Catch Me If You Can (2002, Steven Spielberg)

Publié le par GouxMathieu

   Fut un temps, cela semble antique !, où je dévorais les DVD sans même y penser. Avant leur disparition, ils étaient peu chers, tout le monde les bradait ; je les achetais au kilo. C'est donc par hasard que je découvris Catch Me If You Can, historiette sans doute médiocre dans la filmographie des concerné·e·s, mais plaisir sincère me concernant.

 

 

   Je doute effectivement que les grands spécialistes de Steven Spielberg, dont on connaît les hauts faits, retiennent cette pochade parmi ses meilleurs travaux. Il en va de même pour les acteurs principaux, DiCaprio ou Hanks, qui se mettent à cabotiner quand ils prennent un peu trop de plaisir à l'ouvrage ; l'histoire, toute surprenante soit-elle, s'inspire de faits réels, romancés évidemment, d'un faussaire de génie qui dupa les plus grands spécialistes de la fraude bancaire avant de tourner casaque, et de rejoindre les policiers en qualité de consultant.

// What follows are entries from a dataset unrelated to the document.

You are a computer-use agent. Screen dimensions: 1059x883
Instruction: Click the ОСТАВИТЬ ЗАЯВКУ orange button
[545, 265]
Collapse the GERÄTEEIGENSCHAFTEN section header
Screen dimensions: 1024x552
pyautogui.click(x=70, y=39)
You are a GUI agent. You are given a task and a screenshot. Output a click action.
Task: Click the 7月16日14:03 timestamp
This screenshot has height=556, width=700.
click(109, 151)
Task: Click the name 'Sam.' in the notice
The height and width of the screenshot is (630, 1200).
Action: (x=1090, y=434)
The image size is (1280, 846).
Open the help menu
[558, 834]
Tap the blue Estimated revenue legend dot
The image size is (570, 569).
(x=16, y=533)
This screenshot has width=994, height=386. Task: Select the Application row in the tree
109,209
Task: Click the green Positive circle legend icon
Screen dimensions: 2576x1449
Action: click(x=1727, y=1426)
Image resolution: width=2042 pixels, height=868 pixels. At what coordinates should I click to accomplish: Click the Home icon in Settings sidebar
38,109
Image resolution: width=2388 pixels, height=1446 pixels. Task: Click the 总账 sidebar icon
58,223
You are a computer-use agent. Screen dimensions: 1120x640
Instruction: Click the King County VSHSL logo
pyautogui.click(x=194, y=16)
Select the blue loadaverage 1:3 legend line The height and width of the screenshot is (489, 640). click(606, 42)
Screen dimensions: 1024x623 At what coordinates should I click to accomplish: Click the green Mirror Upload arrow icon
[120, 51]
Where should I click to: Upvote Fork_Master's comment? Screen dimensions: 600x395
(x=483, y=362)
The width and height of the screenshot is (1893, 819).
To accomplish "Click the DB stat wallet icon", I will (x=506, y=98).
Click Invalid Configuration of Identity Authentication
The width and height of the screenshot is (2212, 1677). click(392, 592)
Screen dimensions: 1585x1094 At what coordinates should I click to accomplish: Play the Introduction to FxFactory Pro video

   Mais même en ayant dit cela, même en reconnaissant les limites et de l'exercice, et de l'intrigue, et de la réalisation, il y a quelque chose ici qui dès les origines m'aura intensément plu. C'est assez difficile sans doute à décrire, mais tous ces défauts s'équilibrent, s'entre-tirent et se pondèrent pour former une somme ronde et agréable en bouche, comme un bon plat dominical de chez les grands-parents, après la balade apéritive.

   Ce qui me saisit aussi, et sans doute ce qui consolida dès les premiers instants mon amour du film, c'est cette idée de pouvoir devenir qui l'on veut, indépendamment de l'héritage, des diplômes ou de l'argent. J'ai, effectivement, toujours eu du mal avec cette idée de la "découverte du soi", de l'orphelin se révélant être le prince perdu du Royaume des Fées, ou bien la légende prophétisée par un vieux colon d'haruspice. Certes, mes plus grands modèles artistiques, au cinéma ne serait-ce, versent dans ce concept ; mais il me fatigue par son inaccessibilité personnelle.

   Comme nombre sans doute, j'ai caressé cette idée folle de ne pas être le fils de mon père, de ne pas être le fils de ma mère ; qu'un jour, une lettre jaunie me renseigne sur ce que je suis, sur qui je suis ; et que j'aille, sûr de ma légitimité, réclamer mon dû. La réalité hélas, est bien plus terne ; j'étais qui j'étais. Mais autant je ne pouvais changer mon passé, autant l'avenir m'appartenait.

   Je suis issu d'une classe "moyennement basse", peut-on dire ; j'ai eu beaucoup de chance et, à défaut d'avoir un capital foncier, j'ai su acquérir un capital culturel. Une aisance précoce à la lecture, une docilité bienvenue en milieu scolaire, un calme qui confinait à la sérénité m'ont permis d'aller aussi loin que mes bras pouvaient me porter, ce qui était déjà loin, bien plus loin que tout le reste. Je suis de ma famille proche le seul bachelier ; de ma famille étendue, le premier docteur. J'en tire, sans fard, une grande fierté, que je veille à ne pas changer en orgueil.

   Sans vraiment le comprendre, je me suis alors souvent senti proche de Franck Abagnale Jr., ce faussaire délirant. Je n'ai pourtant jamais trompé, trahi ou triché ; je suis tout aussi légitime que d'autres, en ayant eu l'avantage d'être boursier, en ayant pu travailler pour combler le reste, en esquivant les errances de santé et les accidents terribles. Je me sens pourtant, et encore maintenant, parfaitement illégitime, imposteur même. Parfois, cette anxiété s'efface, quand on m'écoute sincèrement comme le spécialiste que je suis devenu ; sinon, elle revient, partout ailleurs.

   Peut-on être glorieux dans l'incertitude, peut-on lever le front devant la probabilité qui aurait dû me détruire, m'empêcher d'aller au-delà ? Je me souviens de ce conseiller d'orientation de troisième qui voulait m'envoyer dans le bâtiment malgré mes résultats excellents, non parce que cela m'intéressait, mais parce que les habits de ma mère et les miens étaient troués.

   Il y a cette malédiction que connaissent les "transfuges de classe", les rescapés, les faussaires. La branloire pérenne, la cavale éternelle, le déséquilibre haletant qui nous fait toujours aller vers l'avant, qui nous fait toujours avancer. Rester immobile, attendre, c'est mourir ; c'est risquer que la police nous rattrape ; c'est laisser à la force des choses le soin de nous ramener dans la case où nous aurions dû rester. C'est sans doute cela que je vis dans ce film ; et c'est sans doute encore pour cela que je l'aime.